Byte Open Sources “Free Operator”: Outperforms GPT-4o and Claude

Byte Open Sources “Free Operator”: Outperforms GPT-4o and Claude

ByteDance, in collaboration with Tsinghua University, has quietly launched UI-TARS, an intelligent agent capable of automatically executing complex cross-application operations, ahead of OpenAI. This groundbreaking AI has surpassed models like GPT-4o and Claude 3.5, and notably, it is available for free commercial use under the Apache 2.0 license. Here’s the content formatted for a WordPress blog:

Revolutionary AI in Action

UI-TARS demonstrates its prowess by performing tasks such as retrieving weather information in a Mac browser, posting tweets on a Windows system, and even manipulating mobile and web interfaces to search for songs on an Android music player.

On GitHub, UI-TARS has garnered over 900 stars, with users praising its performance as superior to OpenAI’s leaked Operator, which requires a costly membership, whereas UI-TARS is completely free.

Demo Highlights

Here are three impressive demos of UI-TARS:

  • Autonomously searching for flights from Seattle to New York.
  • Modifying a PowerPoint to match the background color of the second page with the first.
  • Installing a plugin for VS Code.

Performance Metrics

Perception: UI-TARS leads the pack in perception benchmarks like VisualWebBench, WebSRC, and ScreenQA-short, with UI-TARS-72B surpassing GPT-4o and Claude 3.5 Sonnet.

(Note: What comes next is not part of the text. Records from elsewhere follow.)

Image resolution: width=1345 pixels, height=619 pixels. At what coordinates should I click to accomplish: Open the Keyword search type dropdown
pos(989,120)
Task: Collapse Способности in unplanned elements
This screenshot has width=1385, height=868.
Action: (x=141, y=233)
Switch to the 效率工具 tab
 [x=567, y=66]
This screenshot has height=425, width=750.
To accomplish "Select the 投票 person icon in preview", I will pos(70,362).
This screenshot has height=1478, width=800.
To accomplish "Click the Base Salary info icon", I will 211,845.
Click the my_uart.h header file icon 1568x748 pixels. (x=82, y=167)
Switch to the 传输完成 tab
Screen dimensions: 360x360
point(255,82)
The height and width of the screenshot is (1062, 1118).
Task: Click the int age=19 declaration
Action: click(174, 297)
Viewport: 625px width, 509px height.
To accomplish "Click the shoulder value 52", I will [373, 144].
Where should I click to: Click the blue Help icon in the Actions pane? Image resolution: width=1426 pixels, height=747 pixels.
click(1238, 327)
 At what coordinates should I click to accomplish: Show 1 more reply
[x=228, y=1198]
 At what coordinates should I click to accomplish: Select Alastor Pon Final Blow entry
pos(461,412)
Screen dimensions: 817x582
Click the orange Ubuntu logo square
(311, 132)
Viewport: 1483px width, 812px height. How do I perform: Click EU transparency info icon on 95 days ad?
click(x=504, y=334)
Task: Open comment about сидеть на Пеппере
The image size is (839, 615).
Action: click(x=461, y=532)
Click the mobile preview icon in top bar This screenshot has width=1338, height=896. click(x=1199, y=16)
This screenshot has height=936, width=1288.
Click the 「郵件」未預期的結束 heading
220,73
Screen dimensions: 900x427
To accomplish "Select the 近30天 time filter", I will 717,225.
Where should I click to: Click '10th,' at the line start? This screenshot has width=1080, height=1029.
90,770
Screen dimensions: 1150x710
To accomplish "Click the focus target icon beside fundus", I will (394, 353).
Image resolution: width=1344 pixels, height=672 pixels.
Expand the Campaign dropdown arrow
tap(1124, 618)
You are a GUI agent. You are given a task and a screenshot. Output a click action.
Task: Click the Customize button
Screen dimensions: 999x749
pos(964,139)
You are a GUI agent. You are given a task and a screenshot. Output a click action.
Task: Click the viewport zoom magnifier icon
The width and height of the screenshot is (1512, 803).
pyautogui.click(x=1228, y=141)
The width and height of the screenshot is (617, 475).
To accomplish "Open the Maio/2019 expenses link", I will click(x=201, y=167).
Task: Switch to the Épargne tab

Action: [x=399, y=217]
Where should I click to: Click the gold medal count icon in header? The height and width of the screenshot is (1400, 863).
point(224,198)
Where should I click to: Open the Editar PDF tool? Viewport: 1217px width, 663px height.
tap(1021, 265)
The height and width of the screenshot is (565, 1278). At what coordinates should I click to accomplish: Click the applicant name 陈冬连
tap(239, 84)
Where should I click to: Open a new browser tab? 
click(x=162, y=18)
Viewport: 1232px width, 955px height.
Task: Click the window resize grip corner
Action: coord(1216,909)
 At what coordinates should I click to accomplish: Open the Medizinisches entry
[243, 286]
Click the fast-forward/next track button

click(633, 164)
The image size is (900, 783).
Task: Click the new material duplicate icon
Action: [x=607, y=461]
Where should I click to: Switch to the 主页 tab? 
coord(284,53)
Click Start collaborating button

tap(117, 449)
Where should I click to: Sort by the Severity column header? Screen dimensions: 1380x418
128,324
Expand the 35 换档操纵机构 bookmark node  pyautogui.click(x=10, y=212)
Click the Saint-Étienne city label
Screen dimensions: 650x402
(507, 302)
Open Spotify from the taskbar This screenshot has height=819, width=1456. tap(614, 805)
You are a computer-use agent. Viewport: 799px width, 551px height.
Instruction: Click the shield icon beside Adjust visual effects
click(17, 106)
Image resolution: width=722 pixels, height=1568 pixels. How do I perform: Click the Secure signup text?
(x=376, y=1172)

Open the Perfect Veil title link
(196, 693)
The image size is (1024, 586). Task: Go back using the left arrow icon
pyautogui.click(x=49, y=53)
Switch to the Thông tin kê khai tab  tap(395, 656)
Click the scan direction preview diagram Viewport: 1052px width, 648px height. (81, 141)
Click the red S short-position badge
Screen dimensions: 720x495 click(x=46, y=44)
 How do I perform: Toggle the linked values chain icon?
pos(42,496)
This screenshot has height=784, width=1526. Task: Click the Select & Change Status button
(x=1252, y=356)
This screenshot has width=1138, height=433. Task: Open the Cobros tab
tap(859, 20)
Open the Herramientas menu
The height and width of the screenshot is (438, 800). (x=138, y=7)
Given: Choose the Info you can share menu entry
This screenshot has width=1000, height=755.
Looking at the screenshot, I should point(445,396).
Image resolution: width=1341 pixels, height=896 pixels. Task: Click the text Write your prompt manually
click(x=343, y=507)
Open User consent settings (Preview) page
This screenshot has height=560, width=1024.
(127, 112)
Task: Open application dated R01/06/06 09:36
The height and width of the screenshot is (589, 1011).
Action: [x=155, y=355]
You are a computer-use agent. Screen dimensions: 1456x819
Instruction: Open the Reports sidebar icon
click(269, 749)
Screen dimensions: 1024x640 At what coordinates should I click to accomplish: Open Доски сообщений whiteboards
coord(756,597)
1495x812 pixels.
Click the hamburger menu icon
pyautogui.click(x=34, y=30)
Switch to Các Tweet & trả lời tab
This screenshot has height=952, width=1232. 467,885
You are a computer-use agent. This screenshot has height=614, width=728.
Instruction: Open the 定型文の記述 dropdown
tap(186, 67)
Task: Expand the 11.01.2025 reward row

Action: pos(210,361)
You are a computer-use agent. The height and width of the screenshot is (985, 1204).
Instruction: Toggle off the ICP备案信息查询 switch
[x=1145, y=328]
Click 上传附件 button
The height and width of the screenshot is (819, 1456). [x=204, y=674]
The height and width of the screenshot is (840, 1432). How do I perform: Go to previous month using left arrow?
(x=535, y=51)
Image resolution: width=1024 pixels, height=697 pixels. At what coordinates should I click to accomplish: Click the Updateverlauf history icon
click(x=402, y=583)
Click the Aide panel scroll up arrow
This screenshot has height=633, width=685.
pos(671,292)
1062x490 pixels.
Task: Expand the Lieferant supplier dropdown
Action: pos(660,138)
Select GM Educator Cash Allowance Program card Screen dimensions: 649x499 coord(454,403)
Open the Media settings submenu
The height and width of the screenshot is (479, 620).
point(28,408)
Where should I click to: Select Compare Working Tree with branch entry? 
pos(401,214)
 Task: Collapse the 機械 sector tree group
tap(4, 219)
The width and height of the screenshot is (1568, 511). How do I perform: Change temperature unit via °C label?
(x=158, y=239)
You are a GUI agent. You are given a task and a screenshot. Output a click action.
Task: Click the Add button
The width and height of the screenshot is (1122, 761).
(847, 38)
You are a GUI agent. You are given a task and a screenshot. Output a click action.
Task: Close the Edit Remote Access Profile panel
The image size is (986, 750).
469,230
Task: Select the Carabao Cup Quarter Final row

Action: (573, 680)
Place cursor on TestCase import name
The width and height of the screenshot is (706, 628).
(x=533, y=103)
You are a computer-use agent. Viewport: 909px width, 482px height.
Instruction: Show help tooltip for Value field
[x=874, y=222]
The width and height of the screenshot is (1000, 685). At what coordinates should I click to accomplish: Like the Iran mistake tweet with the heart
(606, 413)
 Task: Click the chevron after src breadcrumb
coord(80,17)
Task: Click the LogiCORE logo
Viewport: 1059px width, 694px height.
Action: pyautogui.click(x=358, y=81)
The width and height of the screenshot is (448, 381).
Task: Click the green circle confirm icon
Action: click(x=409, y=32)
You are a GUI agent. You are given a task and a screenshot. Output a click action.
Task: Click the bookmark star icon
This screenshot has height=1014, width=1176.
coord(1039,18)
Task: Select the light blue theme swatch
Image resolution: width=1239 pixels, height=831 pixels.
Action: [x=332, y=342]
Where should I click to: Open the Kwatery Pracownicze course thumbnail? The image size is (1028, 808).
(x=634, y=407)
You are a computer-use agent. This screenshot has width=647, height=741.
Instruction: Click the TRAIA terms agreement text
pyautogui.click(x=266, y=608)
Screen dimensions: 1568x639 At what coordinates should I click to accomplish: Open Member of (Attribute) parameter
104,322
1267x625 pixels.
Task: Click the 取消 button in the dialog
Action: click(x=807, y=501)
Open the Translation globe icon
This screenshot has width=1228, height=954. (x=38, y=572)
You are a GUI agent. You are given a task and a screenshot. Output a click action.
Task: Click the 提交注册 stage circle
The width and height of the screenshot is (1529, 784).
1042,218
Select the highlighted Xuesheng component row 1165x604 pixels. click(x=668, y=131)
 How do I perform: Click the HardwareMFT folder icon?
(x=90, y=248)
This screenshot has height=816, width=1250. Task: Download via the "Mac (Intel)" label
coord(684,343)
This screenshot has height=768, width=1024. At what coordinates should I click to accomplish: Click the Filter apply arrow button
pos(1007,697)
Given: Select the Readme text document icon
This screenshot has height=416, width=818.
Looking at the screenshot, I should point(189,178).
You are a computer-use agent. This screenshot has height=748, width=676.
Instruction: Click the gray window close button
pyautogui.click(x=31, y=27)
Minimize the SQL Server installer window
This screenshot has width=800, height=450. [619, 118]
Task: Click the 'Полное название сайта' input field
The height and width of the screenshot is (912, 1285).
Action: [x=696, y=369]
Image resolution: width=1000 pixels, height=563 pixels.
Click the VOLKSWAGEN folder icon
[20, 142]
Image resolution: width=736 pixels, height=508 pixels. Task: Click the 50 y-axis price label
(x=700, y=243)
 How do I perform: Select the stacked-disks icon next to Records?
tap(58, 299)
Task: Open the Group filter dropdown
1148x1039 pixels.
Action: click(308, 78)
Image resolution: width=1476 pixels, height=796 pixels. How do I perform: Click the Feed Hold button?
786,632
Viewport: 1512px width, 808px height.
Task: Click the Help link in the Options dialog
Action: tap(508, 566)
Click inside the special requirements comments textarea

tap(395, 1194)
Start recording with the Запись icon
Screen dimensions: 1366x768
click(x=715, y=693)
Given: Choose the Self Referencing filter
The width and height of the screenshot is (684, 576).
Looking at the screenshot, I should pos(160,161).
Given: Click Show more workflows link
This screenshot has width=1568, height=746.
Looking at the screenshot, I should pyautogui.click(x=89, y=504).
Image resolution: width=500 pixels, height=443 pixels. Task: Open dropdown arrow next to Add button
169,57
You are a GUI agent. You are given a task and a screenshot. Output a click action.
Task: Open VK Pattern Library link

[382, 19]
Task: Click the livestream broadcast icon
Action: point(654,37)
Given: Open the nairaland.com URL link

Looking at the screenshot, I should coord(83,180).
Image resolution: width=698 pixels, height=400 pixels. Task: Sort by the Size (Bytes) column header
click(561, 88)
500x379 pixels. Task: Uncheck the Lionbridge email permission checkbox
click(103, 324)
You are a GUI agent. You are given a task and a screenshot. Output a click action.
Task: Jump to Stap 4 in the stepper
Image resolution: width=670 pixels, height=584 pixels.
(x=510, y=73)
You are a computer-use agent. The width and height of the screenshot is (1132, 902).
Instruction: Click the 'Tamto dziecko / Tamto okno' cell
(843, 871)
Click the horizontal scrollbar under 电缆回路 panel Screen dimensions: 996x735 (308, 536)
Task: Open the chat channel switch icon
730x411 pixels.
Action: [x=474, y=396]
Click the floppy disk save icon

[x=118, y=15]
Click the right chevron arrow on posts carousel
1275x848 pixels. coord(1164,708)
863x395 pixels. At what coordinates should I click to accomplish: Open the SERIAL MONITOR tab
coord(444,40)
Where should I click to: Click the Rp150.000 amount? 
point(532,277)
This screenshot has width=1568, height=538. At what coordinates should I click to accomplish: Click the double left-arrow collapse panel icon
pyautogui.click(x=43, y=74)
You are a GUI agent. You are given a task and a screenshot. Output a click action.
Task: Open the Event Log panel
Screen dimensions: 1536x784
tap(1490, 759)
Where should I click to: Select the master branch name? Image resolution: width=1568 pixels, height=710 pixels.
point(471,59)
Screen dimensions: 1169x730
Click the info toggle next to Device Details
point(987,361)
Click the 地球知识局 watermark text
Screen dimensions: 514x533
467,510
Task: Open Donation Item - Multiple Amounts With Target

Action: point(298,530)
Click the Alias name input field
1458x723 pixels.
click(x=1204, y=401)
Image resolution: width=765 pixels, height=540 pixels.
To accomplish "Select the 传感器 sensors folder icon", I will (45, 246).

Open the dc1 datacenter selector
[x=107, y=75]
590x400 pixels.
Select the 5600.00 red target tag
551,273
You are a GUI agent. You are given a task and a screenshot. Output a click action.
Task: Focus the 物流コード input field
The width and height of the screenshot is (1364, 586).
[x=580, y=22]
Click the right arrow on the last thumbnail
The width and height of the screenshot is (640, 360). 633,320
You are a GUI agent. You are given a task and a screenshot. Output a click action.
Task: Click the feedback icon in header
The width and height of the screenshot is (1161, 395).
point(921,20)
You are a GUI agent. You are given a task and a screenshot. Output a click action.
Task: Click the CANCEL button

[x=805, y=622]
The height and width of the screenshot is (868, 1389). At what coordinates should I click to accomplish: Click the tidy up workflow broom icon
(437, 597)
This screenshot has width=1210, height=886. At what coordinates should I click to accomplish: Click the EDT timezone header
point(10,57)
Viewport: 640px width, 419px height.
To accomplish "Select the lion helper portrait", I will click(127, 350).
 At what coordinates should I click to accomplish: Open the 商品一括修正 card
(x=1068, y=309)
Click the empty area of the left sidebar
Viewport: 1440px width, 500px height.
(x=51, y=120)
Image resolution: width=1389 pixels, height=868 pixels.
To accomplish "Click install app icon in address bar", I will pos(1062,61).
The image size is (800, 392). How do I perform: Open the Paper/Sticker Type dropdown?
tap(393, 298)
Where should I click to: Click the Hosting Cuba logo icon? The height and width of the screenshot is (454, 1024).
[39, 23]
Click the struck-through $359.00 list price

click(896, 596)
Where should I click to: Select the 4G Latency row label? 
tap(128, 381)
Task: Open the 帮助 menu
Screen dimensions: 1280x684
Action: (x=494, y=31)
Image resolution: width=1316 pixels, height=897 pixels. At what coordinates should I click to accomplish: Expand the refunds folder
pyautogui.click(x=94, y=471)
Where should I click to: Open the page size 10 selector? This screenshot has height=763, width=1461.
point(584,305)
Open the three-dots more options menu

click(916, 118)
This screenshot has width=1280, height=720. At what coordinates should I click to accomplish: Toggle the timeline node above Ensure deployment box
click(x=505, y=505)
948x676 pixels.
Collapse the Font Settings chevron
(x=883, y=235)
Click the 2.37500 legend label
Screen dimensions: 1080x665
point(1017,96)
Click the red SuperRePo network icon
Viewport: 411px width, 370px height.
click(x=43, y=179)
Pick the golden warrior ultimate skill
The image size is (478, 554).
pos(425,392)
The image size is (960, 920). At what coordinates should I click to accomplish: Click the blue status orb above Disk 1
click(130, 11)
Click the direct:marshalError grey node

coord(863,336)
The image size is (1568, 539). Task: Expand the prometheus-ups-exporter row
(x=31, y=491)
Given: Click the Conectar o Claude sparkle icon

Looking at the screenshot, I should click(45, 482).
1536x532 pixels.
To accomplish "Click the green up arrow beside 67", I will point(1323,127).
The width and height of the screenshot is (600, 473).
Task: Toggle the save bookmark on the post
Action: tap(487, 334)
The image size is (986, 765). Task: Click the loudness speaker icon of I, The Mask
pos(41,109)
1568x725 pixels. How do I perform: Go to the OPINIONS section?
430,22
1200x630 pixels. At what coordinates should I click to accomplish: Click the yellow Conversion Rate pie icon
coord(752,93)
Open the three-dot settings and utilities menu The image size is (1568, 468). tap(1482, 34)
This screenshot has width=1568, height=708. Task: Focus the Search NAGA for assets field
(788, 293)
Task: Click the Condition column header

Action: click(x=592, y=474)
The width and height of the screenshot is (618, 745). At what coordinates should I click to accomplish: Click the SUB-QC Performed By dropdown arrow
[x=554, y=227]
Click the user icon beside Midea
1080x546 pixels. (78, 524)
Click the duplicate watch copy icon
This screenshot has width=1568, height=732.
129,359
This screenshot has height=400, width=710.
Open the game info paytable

Localization: It also excels in element localization on ScreenSpot Pro, ScreenSpot, and ScreenSpot v2 benchmarks.

Execution: UI-TARS achieves SOTA performance in both static and dynamic environments across key metrics.

Behind the Scenes

UI-TARS is built upon Alibaba’s open-source multimodal model Qwen-2-VL, further trained with 50B tokens. The training process克服ed the bottleneck of limited data scale through a three-stage training procedure.

Project Insights

The UI-TARS project is a joint effort by ByteDance’s Seed team and Tsinghua University. The project incorporates innovative approaches such as online learning for generating new interaction trajectory data and reflective tuning mechanisms for error recovery. During inference, it employs techniques like thought chains and System 2 thinking.

Core Summary: The launch of UI-TARS signifies a significant leap for ByteDance in the AI domain. It is a testament to the power of collaboration and innovation, offering a freely available, commercial-grade AI with unparalleled perception, localization, and execution capabilities.

UI-TARS, based on the Qwen-2-VL model, trained on massive datasets, stands as a beacon of progress in AI technology, blending scientific rigor with a touch of humanistic endeavor.